Below are a few examples of what the Note 10.1 2014 Edition is capable of. All of the samples here are unedited, and delivered straight out of the camera.
|Benchmarks: CPU & Web Browsing|
|Next, we'll take a look at how the Galaxy Note 10.1 2014 Edition compares to some other mobile devices by examining its performance in a few benchmarks that are currently available in the Android Marketplace.
|Benchmarks: Graphics & Gaming|
An3DBench XL is a benchmarking tool based on an Android port of the jPCT 3D engine. The app runs 7 tests in total that look at graphics processor fill rate and complex rendering workloads and scenes.
|Summary and Conclusion|
The Galaxy Note 10.1 2014 Edition's performance was a mixed bag. Taking all of our benchmarks into consideration, it's clear that the potent Snapdragon SoC at the heart of the device has plenty of power, with some caveats. While the overall graphical prowess of the tablet is satisfactory for the most part, the Note 10.1 2014's high resolution (2560x1600) screen is pushing the limits of the Snapdragon 800 SoC's Adreno GPU. Even in non-gaming use, the Note 10.1 2014 Edition offers plenty of graphically-intense use-case scenarios where it just struggled to run fluidly. Things like streaming a YouTube video while replying to an e-mail in split-screen view, or firing up an S Note and annotating a PDF resulted in occasional lag. |
The exterior and design of the Galaxy Note 10.1 2014 Edition is superb. The leather-like rear backing adds a nice touch to an industry that's in dire need of design innovation. The 2560x1600 Super Clear LCD is perhaps the most gorgeous display in the tablet universe, and the 8MP rear camera is probably the most accomplished that you'll find on any slate today. Despite the fact that Samsung has added a heavy dose of TouchWiz atop Android 4.3, the feature additions are truly worthwhile, and the S Pen is more than a marketing ploy. Being able to use an intelligent stylus increases productivity in a major way, and if you're on the hunt for a business-minded slate, this one should be atop your list.

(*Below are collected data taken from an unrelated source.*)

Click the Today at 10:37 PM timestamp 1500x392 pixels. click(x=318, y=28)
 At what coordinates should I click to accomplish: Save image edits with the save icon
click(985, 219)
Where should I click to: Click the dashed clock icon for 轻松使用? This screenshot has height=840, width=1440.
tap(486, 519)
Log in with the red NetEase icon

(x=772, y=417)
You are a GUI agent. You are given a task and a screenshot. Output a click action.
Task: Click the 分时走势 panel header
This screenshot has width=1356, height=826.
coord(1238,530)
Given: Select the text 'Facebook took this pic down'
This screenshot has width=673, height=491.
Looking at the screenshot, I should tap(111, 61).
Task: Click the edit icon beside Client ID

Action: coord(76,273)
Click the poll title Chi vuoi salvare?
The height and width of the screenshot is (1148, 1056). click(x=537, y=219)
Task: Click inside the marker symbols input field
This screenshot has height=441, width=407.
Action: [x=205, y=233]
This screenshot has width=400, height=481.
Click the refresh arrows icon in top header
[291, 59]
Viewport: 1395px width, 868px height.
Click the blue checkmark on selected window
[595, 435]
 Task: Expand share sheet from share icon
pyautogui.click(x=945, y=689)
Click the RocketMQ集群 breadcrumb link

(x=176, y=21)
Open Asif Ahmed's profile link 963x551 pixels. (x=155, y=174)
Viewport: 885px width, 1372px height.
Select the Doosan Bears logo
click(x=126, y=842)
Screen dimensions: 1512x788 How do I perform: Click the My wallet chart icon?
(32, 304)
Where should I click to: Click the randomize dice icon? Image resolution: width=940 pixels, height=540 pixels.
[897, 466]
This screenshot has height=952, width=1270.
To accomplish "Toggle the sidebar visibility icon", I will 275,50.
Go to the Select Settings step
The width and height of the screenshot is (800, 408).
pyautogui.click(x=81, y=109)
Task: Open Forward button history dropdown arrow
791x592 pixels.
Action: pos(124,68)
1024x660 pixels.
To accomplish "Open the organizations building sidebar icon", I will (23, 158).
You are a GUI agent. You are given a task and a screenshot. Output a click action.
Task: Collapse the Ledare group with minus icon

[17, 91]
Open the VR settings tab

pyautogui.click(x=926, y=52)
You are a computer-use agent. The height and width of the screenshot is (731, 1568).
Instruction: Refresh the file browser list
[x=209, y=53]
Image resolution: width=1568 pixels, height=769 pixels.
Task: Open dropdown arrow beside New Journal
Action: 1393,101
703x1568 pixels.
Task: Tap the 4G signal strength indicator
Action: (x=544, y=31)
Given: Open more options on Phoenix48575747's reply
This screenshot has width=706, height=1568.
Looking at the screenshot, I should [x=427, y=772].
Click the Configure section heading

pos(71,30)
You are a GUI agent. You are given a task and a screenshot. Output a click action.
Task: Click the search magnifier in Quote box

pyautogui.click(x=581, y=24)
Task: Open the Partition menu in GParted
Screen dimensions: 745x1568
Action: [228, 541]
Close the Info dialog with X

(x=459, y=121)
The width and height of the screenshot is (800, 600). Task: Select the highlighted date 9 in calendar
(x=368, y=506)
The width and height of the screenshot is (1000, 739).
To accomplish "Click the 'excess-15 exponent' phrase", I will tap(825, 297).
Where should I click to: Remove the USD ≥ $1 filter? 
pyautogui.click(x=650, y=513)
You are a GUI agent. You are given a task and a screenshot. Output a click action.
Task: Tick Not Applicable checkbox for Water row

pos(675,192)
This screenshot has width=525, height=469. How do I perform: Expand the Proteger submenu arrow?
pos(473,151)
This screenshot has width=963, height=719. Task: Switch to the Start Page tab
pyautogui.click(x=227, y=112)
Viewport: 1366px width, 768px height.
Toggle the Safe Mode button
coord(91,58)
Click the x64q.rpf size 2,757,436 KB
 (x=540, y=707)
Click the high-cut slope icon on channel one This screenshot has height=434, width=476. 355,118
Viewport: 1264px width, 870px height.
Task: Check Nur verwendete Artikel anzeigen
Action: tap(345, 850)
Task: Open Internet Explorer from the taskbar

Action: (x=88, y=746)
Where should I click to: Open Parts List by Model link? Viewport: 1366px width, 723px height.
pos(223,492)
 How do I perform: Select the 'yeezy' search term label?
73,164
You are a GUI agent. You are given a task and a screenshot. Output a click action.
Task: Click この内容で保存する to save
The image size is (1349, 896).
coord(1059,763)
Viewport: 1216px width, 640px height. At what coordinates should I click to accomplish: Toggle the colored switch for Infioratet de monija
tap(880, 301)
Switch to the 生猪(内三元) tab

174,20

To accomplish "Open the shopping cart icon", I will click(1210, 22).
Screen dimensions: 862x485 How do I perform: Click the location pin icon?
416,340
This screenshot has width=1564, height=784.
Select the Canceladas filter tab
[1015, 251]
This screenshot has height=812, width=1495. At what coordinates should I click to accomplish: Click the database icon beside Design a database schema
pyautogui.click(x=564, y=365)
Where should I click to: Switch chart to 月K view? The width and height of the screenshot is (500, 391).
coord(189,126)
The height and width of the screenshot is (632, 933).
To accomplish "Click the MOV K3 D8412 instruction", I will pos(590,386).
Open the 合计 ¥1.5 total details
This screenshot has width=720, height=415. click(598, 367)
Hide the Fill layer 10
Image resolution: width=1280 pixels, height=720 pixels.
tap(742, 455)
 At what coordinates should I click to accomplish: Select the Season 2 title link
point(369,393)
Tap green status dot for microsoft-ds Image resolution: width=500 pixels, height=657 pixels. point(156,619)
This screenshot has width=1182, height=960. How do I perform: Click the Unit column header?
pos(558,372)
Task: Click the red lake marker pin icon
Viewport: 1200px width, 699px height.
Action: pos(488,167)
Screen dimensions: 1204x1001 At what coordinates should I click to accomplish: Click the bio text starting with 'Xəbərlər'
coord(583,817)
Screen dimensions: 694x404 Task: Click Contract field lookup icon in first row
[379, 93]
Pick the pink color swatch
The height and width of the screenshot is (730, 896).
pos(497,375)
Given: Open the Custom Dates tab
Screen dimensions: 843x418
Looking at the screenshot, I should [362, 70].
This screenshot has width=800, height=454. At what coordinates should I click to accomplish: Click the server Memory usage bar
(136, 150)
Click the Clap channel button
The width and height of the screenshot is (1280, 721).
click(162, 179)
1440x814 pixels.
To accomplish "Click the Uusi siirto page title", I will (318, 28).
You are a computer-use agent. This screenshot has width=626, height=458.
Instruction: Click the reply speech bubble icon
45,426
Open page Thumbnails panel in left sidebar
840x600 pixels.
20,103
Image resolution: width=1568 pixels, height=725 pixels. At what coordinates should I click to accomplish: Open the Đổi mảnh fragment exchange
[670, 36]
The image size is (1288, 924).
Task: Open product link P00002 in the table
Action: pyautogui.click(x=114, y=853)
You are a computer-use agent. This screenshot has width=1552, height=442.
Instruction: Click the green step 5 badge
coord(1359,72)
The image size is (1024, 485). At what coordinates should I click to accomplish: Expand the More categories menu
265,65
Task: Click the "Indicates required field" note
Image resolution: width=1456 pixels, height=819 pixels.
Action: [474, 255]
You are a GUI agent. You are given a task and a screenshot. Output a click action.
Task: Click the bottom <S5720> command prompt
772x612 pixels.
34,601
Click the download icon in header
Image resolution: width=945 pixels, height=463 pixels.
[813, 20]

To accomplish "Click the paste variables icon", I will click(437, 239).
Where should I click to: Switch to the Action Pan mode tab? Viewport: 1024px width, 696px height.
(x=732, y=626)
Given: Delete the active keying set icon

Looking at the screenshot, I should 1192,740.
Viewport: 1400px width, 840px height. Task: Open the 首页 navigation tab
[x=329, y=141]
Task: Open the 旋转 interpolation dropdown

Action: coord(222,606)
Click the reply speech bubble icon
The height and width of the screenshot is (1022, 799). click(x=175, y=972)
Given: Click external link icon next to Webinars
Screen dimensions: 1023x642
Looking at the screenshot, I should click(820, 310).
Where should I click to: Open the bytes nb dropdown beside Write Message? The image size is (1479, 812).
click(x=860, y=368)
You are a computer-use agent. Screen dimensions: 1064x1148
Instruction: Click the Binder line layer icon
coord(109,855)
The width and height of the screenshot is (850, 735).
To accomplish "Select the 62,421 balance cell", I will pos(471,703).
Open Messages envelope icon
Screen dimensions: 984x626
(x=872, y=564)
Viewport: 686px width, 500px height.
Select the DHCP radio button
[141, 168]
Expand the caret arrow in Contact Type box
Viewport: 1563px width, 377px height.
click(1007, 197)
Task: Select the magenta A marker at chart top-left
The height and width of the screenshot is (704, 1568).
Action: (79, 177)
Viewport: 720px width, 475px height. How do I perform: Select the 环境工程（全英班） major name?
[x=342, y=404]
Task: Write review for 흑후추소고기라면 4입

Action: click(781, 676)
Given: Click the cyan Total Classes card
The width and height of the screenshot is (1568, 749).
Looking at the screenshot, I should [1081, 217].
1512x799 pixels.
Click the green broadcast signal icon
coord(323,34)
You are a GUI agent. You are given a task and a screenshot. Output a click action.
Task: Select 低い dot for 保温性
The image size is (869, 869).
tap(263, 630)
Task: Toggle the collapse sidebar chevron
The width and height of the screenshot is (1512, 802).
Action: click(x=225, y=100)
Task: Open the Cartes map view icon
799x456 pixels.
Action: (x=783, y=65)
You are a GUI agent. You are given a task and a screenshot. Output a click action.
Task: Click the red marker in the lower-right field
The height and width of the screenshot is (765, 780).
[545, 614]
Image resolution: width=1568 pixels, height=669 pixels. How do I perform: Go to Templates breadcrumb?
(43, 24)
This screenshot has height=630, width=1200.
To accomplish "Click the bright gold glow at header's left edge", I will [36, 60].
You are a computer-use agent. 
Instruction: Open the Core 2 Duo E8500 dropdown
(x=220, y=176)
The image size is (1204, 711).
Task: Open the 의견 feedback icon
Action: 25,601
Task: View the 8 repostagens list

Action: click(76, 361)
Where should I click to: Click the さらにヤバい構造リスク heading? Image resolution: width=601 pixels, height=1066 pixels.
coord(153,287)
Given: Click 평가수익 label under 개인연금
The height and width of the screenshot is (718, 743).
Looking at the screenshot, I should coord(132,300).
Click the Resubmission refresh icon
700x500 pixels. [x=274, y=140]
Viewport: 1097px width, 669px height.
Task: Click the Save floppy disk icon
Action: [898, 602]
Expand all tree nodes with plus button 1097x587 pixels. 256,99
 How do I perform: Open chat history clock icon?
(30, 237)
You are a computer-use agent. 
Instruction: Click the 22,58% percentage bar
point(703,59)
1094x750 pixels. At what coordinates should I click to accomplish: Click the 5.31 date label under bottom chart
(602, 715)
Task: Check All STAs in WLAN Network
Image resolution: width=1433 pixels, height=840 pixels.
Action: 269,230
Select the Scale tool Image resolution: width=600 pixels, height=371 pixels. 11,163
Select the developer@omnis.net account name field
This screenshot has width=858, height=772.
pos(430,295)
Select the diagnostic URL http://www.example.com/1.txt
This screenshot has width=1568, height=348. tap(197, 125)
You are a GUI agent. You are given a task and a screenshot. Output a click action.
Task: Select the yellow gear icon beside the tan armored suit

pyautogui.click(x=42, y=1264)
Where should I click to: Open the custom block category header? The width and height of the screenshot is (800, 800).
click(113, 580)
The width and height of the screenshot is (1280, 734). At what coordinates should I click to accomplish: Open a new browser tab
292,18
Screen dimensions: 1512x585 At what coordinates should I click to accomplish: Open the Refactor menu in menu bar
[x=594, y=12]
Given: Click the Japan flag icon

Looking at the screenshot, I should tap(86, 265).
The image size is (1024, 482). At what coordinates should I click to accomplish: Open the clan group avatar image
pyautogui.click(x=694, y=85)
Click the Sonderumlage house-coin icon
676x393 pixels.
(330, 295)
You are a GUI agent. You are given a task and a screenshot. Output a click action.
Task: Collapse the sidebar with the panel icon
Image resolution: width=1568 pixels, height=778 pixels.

Though Samsung gets a lot right with the Note 10.1 2014 Edition, the occasional lag mars the user experience somewhat. Common operations resulted in frequent stutters, and the tablet would occasionally feel bogged down. That's particularly disheartening given just how high-end the device's specs are, but the hesitations crept up on a daily basis nonetheless. With a $500 street price for the 16GB Wi-Fi model, this is no cheap slate. In fact, it's lined up as a premium product in Samsung's portfolio. For us, that kind of MSRP should yield exceptionally smooth performance and a best-of-class user experience, but that's not what you consistently get here. Samsung's clearly on the right path to executing a business-centric slate, but we can't wholeheartedly recommend this particular one given its performance quirks. Perhaps some performance tuning and optimization will come in a future update. At least, that's what we're hoping for, because the Samsung Galaxy Note 10.1 2014 is a gorgeous piece of hardware with a great screen.